La risposta dei social network non si è fatta attendere, ed è stata sorprendente. Parte del popolo della rete si è schierato dalla parte dei mendicanti. Ma anche la stampa ha preso posizione contro il piano. Serratissimo il fuoco di fila degli editoriali. Chinese Business View ha accusato la polizia di “trattare in maniera inadeguata individui appartenenti a classi svantaggiate e umiliarli pubblicando i loro dati personali su internet”. Opinione diffusa anche tra i passeggeri: “Dovremmo tutti trattare meglio queste persone – dice a China Daily Dong Jieu, attempata signora che utilizza la metro per i suoi spostamenti quotidiani – la polizia sbaglia nel cacciarli a calci dalle stazioni”. Un movimento d’opinione che ha portato il Global Times a sentenziare in un’editoriale che “il tentativo di gettare nella vergogna gli accattoni è fallito miseramente”. 

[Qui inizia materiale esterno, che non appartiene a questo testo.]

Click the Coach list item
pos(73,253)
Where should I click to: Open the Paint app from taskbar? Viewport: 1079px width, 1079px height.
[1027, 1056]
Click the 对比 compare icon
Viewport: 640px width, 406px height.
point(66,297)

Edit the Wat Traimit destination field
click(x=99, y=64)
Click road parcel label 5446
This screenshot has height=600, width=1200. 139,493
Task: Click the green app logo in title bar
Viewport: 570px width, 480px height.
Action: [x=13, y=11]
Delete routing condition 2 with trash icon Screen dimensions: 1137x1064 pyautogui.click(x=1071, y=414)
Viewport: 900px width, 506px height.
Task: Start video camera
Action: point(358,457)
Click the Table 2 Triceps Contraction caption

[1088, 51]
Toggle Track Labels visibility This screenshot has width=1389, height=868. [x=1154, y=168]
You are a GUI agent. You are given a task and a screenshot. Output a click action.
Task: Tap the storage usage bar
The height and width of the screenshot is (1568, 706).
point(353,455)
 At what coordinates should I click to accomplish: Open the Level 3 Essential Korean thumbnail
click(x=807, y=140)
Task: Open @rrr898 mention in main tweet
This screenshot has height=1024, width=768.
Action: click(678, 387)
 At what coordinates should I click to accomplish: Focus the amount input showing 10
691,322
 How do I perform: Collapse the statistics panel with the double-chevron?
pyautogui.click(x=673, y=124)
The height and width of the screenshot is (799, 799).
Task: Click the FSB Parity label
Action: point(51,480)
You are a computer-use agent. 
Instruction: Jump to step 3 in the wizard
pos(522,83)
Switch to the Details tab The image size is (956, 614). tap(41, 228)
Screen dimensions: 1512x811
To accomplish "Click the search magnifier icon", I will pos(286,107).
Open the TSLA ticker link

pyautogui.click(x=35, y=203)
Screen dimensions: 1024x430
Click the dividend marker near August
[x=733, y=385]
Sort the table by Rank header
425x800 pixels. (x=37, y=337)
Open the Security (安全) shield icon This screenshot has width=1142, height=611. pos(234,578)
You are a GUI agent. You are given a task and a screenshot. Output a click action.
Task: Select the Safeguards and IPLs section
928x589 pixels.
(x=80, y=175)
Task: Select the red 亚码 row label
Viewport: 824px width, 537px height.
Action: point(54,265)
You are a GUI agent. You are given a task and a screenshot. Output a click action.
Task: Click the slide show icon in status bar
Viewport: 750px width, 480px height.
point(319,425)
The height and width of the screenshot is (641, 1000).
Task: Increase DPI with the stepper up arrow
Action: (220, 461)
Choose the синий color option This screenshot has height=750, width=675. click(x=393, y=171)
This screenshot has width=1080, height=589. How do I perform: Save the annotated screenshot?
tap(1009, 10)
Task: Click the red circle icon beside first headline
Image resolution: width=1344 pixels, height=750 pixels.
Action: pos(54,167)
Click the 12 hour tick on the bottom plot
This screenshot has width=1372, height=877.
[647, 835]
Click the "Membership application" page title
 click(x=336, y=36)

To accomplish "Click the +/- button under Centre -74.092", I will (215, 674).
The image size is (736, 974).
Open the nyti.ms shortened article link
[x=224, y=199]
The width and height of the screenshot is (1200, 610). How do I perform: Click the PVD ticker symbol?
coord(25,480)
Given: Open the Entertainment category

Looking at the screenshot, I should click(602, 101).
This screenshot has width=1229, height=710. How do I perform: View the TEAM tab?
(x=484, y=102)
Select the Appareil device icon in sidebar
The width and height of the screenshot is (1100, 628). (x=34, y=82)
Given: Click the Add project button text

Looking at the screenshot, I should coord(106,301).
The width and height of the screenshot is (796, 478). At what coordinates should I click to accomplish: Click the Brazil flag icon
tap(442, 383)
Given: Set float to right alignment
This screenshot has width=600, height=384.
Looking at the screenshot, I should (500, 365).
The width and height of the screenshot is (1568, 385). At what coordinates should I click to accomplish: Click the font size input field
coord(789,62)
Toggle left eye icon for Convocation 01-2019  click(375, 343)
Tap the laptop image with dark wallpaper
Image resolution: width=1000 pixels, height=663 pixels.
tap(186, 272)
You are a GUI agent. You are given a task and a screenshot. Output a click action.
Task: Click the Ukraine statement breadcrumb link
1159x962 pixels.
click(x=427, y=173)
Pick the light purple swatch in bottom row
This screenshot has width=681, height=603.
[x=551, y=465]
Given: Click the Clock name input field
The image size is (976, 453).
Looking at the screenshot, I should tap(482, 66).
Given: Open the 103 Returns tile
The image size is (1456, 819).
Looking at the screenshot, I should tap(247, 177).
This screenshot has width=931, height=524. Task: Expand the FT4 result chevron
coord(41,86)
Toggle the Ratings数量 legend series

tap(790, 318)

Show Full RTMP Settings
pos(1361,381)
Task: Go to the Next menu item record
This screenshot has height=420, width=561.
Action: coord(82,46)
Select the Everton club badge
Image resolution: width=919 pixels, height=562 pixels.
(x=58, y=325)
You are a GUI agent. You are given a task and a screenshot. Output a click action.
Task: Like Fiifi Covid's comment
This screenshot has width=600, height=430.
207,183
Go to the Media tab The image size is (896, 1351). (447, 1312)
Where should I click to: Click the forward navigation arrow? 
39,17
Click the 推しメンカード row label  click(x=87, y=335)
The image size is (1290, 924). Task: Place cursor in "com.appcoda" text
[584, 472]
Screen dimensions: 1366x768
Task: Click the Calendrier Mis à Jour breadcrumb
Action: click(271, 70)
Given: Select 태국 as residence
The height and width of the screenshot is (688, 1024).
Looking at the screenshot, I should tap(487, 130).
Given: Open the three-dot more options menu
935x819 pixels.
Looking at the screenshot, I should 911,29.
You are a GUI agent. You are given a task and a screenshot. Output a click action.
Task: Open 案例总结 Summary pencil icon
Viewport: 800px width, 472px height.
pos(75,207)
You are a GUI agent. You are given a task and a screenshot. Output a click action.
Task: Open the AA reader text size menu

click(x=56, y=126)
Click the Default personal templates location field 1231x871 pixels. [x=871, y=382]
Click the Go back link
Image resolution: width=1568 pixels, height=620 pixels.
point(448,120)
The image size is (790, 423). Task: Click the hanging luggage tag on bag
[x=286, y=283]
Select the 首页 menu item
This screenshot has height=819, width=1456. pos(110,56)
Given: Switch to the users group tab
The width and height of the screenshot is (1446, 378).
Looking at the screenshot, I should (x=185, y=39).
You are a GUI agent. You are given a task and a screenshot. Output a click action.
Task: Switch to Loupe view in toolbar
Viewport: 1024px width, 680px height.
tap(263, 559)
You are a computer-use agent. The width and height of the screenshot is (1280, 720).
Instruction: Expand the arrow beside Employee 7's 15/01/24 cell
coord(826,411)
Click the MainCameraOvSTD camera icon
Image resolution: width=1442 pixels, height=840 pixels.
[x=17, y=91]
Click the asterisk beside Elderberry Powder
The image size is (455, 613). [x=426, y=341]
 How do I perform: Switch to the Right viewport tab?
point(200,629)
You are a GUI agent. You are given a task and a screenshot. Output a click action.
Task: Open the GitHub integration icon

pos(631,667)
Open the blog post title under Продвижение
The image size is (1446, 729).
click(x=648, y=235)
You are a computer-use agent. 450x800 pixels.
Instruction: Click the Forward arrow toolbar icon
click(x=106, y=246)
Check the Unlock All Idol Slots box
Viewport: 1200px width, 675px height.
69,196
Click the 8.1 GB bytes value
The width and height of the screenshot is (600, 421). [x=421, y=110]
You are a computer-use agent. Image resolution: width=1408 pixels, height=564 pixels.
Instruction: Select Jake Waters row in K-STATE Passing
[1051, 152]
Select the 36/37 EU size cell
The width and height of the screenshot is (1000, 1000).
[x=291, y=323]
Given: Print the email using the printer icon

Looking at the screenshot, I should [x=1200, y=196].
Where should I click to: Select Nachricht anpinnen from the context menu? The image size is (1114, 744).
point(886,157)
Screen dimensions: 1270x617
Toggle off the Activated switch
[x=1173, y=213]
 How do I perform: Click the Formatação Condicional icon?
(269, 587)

La polizia tiene il punto. Anche ai piani alti del palazzo. Lu Feng, portavoce dello Shanghai Public Security Bureau, spiega su Weibo, il Twitter cinese, dove la lista è stata pubblicata: “I mendicanti sulla lista non sono poveri. Riescono a guadagnare fino a 1.000 yuan al giorno (125 euro, ndr). E’ capitato che qualcuno al commissariato abbia rifiutato il cibo che gli abbiamo offerto e abbia ordinato al fast food”. “La maggior parte lo fa per professione”, ha spiegato Wu Chunyu, ufficiale di polizia, al Jiefang Daily. In molti usano i bambini: “Li affittano per 200 yuan al giorno, e funzionano: è difficile dire di no a un bimbo che tende la mano”. Ma, a detta degli esperti, le leggi per contrastare lo sfruttamento “sono inadeguate”: la law of punishment for public security and administration, in vigore dal 1° marzo 2006, prevede “fino a 15 giorni di carcere e una multa fino a 1.000 yuan”. Poco più di ciò chi accade a chi viene sorpreso a mendicare: 200 yuan di multa, 25 euro. Eppure tra chi sfrutta e chi è sfruttato c’è un abisso. L’esercito dei disperati è un mare di facce e di storie. Ma a Shanghai, città il cui Pil cresce in doppia cifra ininterrottamente da 20 anni e il cui distretto finanziario (il quartiere di Pudong) è poco più piccolo dell’intera città di Chicago, per la polizia chiunque chieda l’elemosina non è altro che un nome da depennare su una black list. “Io e mio padre siamo arrivati pochi mesi fa – racconta al Daily Telegraph un uomo originario della provincia di Anhui che ha lasciato entrambe le gambe tra i rottami di un’auto e vive su un carrello di metallo in piazza del Popolo, a pochi passi dalla metro – il fatto che siamo costretti a chiedere l’elemosina non è una vergogna per noi, ma per il governo. Cosa dobbiamo fare? Aspettare di morire?”.